Thesis of Jui-Ting Lu

Subject:
Parameter-free analysis of digital surfaces

Summary:

3D volumes come from the segmentation of magnetic resonance, X-ray tomographic or micro-tomographic images. They are also generated in scientific modelling and by voxel editors. We are interested in the geometry of volume boundaries, called digital surfaces (Fig. 1). 1Figure 1: “ice-air” interface in a micro-tomographic image of snow.

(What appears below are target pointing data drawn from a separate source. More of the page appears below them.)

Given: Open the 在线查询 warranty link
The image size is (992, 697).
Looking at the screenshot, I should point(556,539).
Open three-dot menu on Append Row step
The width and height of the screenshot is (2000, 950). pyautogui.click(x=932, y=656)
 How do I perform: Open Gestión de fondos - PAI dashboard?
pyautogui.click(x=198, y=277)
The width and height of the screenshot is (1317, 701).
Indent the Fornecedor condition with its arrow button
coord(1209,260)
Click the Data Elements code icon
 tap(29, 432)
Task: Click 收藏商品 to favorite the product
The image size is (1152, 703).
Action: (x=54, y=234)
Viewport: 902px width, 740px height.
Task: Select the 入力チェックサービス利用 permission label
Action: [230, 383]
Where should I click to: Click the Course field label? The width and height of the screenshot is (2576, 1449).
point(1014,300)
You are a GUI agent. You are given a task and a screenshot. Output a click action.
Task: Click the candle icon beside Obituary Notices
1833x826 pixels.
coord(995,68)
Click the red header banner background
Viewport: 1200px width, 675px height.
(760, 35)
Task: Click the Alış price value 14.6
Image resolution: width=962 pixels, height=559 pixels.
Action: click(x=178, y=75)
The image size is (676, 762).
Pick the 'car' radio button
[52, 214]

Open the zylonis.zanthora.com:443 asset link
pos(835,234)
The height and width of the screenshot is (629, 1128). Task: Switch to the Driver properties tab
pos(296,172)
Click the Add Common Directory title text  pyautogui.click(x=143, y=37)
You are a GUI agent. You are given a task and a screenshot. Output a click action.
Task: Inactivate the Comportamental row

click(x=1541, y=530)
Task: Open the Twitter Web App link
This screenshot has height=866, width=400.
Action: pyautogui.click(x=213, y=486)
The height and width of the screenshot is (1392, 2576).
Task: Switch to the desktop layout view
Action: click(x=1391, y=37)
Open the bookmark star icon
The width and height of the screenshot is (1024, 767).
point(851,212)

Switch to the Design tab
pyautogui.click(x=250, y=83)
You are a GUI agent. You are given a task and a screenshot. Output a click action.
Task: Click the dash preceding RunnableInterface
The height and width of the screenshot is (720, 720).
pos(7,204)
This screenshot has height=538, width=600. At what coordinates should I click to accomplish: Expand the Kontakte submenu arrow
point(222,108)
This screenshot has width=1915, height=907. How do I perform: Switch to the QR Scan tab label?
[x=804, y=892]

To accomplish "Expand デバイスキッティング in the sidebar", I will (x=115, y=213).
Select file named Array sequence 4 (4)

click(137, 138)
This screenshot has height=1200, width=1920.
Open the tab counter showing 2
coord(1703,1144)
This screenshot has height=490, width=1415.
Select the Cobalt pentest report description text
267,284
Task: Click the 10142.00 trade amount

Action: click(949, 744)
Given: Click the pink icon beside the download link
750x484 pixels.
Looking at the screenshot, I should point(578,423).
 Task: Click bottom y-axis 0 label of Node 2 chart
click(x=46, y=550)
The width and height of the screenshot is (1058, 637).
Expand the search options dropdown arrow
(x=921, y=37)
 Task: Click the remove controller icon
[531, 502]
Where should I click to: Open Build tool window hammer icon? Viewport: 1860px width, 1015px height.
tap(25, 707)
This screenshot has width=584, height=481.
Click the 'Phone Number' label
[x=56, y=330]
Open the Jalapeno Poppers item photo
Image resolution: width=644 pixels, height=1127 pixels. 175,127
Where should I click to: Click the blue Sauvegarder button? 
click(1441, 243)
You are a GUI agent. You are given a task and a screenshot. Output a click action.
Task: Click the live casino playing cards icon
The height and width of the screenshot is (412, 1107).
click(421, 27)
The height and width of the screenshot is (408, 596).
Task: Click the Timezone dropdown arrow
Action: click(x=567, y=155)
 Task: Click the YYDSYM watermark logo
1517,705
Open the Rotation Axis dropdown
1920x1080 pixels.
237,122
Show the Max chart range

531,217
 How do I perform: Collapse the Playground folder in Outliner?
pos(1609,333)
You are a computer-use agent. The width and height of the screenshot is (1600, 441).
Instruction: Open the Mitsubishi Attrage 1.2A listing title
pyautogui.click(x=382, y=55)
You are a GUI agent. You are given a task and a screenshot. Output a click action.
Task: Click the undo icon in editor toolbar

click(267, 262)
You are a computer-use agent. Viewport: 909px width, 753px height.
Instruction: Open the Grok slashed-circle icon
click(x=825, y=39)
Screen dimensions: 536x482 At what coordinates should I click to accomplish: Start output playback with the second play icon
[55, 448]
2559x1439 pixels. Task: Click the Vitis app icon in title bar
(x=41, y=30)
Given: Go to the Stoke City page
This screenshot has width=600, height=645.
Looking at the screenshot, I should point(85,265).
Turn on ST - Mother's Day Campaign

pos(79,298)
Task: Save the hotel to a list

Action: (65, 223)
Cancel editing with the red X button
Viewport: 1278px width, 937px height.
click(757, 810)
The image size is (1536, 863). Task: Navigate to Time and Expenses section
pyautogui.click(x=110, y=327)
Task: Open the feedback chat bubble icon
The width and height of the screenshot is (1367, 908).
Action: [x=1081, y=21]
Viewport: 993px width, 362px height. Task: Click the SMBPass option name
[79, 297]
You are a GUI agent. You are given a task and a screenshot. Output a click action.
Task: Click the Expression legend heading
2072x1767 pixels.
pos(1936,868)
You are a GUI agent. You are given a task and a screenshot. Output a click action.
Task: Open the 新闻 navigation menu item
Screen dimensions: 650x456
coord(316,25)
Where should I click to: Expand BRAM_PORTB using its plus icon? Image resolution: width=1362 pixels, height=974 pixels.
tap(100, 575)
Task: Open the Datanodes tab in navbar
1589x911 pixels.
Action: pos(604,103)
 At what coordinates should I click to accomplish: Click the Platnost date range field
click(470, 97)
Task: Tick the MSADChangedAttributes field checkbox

Keeping the digital nature of the data is an advantage to use efficient spatial data structures such as voxel octree, to perform constructive solid geometry operations, to do integer-only and exact computations, etc. A drawback is its poor geometry, because at any resolution a digital surface is only made up of quadrangular surface element whose normal vector is parallel to one axis. Many tasks in computer graphics, vision and 3D image analysis require a richer geometry: rendering, surface deformation for simulation or tracking, precise geometric measurements, etc. To perform relevant geometric tasks and to benefit from the above-mentioned advantages in the same time, we need to enhance the geometry of digital surfaces by estimating extra data for each surfel, like a normal vector (Fig. 2). In order to estimate a relevant normal vector, the surface geometry within a patch around each surface element should be gathered. There are numerous methods, but almost all of them require at least one parameter that controls the size of the patch, which does not always reveal the local geometry. 1Figure 2: Normal estimates onto a digital surface.

Objectives

We would like to work with a surface patch of adaptive size, which will be typically a piece of digital plane that locally fits the digital surface. In order to fulfill this objective, the main challenge is not really to recognize a piece of digital plane, but more to find which surface patch should be given as input to recognition algorithms. One alternative is to use a plane-probingalgorithm that decides on-the-fly which data points should be taken into account to make growing a piece of digital plane tangent to the surface by construction (see Fig. 3 and [LPR19LPR17LPR16bLPR16a]). Figure 3: Piece of digital plane onto a digital surface and its normal vector, equal to the normal vector of the computed triangular facet.

• A first objective is to derive, from plane-probing algorithms, efficient, accurate and parameter-free estimators of local and first-order geometric quantities: normal vector (and surfel area as a by-product), distance to boundary, voxel coverage.

• A second objective is to study the multigrid convergence of these estimators. Indeed, most of the time, when we are working with a digital surface, we are interested in the geometry of a continuous shape whose digitization is the input 3D volume. We expect that a given geometric quantity, such as a normal vector, computed at a point of a digital surface is close to the one of the underlying continuous shape at a close enough point. An estimator is multigrid-convergent if its accuracy depends on the resolution: the higher the resolution, the more accurate the estimator.

• Finally, plane-probing algorithms provide normal vector and position information, which may be useful for many applications in graphics such as polyhedral approximation, surface fairing or digital surface visualization. A third objective is to investigate at least one of these applications.